Requirement: Among the entries below, take the line with "Screen dimensions: 1151x481" and the line with "The width and height of the screenshot is (678, 1568).", and output them and every line between them exactly, with nothing else.

Supplied material:
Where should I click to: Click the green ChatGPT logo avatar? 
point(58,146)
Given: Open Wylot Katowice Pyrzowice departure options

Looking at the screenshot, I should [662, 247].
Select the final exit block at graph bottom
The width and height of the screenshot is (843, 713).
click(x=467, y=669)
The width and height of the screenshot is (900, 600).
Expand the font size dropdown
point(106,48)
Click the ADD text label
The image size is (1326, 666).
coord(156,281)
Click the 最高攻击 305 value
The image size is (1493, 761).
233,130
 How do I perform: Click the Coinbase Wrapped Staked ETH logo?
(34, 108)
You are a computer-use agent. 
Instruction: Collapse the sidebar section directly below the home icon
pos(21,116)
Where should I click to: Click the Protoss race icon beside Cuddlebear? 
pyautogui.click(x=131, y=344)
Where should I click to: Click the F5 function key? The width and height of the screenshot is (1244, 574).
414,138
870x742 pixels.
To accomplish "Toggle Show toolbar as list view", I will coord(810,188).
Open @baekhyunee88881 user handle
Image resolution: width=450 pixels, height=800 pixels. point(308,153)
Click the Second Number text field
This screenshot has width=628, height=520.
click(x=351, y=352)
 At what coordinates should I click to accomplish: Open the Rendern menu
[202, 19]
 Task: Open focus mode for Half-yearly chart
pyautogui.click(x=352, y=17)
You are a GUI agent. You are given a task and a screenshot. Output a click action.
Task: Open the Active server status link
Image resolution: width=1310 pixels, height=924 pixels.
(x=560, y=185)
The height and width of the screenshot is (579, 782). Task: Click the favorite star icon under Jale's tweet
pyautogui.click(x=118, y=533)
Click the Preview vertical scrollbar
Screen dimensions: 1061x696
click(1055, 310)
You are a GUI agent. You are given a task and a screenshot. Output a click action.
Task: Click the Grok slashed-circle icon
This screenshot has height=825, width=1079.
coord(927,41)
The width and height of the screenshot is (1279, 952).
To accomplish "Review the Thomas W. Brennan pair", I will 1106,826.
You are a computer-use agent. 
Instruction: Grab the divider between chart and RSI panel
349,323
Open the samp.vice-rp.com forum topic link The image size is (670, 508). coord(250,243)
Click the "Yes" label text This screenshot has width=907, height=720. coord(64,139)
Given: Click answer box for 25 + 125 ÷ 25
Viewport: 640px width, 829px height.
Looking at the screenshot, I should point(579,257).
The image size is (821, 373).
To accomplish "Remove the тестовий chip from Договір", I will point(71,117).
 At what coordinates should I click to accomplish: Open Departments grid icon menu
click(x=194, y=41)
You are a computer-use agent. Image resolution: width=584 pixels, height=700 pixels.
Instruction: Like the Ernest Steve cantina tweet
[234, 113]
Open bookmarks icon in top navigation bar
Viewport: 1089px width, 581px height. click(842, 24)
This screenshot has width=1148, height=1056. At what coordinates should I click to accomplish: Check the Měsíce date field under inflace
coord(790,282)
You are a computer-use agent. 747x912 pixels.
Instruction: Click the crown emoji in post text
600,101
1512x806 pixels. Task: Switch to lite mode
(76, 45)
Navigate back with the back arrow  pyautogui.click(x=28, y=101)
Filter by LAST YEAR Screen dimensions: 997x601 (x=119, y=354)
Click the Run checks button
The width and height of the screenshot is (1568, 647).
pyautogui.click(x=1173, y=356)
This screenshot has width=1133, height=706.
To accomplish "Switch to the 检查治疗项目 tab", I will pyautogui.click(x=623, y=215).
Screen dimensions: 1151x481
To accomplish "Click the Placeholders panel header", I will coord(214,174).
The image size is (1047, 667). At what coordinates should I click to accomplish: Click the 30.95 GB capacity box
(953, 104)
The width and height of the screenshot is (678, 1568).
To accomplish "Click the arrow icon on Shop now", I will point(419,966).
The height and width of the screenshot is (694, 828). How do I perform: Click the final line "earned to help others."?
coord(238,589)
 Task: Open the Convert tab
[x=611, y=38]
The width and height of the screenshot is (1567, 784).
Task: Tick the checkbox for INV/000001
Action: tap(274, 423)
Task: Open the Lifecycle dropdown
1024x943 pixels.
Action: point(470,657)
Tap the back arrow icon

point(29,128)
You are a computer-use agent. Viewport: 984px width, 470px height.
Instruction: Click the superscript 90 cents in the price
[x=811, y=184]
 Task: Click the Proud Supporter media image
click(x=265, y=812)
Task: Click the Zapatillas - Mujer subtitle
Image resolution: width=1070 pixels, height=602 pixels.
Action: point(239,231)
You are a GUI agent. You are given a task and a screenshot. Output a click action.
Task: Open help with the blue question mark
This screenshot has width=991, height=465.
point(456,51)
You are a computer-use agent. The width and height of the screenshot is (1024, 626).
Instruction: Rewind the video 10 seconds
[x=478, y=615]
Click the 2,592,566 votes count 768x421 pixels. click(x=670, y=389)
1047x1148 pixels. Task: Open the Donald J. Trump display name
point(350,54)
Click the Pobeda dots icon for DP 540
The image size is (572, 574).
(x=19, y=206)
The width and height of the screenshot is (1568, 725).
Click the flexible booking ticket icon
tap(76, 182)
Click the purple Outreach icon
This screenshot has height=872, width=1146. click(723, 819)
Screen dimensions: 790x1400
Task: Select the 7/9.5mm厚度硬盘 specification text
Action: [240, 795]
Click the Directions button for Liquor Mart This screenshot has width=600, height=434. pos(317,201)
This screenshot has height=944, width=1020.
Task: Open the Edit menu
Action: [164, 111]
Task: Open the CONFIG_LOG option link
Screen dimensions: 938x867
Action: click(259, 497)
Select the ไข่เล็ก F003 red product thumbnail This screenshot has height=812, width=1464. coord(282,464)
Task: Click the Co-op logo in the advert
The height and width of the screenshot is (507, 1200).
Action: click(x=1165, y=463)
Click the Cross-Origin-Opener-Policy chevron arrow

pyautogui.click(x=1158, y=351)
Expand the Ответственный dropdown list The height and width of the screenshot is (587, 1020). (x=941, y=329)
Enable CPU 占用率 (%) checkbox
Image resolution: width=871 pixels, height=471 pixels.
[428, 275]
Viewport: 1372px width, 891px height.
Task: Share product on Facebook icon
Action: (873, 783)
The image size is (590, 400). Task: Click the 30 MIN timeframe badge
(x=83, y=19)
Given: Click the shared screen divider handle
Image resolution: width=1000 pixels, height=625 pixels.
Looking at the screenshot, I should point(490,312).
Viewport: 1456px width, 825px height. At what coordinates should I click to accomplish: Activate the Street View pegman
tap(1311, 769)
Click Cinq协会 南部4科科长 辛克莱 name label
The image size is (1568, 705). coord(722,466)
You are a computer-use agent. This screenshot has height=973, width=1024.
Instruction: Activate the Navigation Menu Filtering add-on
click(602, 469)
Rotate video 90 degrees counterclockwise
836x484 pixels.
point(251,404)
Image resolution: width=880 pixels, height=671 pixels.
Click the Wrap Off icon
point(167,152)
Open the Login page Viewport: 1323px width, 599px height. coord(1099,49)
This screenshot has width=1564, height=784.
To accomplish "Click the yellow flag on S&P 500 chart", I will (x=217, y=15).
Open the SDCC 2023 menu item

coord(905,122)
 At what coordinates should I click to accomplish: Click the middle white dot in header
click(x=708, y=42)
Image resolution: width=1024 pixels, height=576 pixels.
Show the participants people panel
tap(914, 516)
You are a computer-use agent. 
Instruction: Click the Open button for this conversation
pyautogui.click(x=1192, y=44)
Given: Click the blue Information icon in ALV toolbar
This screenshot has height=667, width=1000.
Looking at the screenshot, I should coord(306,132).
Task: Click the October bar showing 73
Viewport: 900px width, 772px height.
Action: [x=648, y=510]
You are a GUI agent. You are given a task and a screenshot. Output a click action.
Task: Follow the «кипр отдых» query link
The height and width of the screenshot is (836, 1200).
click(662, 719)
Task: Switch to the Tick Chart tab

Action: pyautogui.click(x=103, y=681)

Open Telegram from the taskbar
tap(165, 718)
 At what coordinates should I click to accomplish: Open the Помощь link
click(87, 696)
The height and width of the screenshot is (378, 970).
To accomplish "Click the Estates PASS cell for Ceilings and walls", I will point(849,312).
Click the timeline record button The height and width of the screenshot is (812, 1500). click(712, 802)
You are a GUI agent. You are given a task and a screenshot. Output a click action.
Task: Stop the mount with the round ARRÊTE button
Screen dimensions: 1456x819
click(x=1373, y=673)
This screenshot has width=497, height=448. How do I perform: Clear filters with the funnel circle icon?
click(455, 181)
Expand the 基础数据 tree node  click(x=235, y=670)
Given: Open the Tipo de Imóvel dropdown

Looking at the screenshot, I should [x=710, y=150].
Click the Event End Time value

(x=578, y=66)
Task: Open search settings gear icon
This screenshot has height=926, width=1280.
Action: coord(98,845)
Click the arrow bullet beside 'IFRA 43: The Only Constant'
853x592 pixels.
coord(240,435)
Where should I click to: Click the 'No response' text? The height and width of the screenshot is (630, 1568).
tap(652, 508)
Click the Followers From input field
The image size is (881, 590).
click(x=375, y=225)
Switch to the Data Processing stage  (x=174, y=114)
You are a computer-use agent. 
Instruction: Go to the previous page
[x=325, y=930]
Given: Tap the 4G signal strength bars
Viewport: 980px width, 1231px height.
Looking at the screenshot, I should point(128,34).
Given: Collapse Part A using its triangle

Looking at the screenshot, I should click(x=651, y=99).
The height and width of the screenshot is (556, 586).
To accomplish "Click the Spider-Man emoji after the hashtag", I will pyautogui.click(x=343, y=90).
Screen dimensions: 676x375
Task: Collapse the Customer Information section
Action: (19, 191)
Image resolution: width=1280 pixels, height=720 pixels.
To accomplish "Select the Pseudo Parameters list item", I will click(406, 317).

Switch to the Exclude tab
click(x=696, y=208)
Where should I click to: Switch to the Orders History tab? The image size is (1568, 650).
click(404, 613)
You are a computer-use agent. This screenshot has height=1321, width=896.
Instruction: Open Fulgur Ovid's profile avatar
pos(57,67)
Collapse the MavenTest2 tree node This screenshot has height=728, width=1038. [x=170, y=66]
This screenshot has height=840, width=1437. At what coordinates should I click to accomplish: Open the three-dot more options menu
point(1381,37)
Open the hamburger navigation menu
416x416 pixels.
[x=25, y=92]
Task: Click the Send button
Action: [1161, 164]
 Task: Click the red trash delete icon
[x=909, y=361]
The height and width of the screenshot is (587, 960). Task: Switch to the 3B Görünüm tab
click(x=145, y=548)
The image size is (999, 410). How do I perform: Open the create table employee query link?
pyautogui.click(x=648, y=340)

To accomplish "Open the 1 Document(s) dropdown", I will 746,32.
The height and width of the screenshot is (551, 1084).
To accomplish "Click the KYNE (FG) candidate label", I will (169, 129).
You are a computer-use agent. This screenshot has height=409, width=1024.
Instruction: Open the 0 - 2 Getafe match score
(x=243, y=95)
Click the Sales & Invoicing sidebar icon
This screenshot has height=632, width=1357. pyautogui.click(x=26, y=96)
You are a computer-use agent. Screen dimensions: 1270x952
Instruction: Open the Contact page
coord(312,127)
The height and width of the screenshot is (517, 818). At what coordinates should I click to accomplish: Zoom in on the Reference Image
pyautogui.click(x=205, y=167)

Solution for this problem:
Screen dimensions: 1151x481
To accomplish "Click the Placeholders panel header", I will coord(214,174).
The image size is (1047, 667). At what coordinates should I click to accomplish: Click the 30.95 GB capacity box
(953, 104)
The width and height of the screenshot is (678, 1568).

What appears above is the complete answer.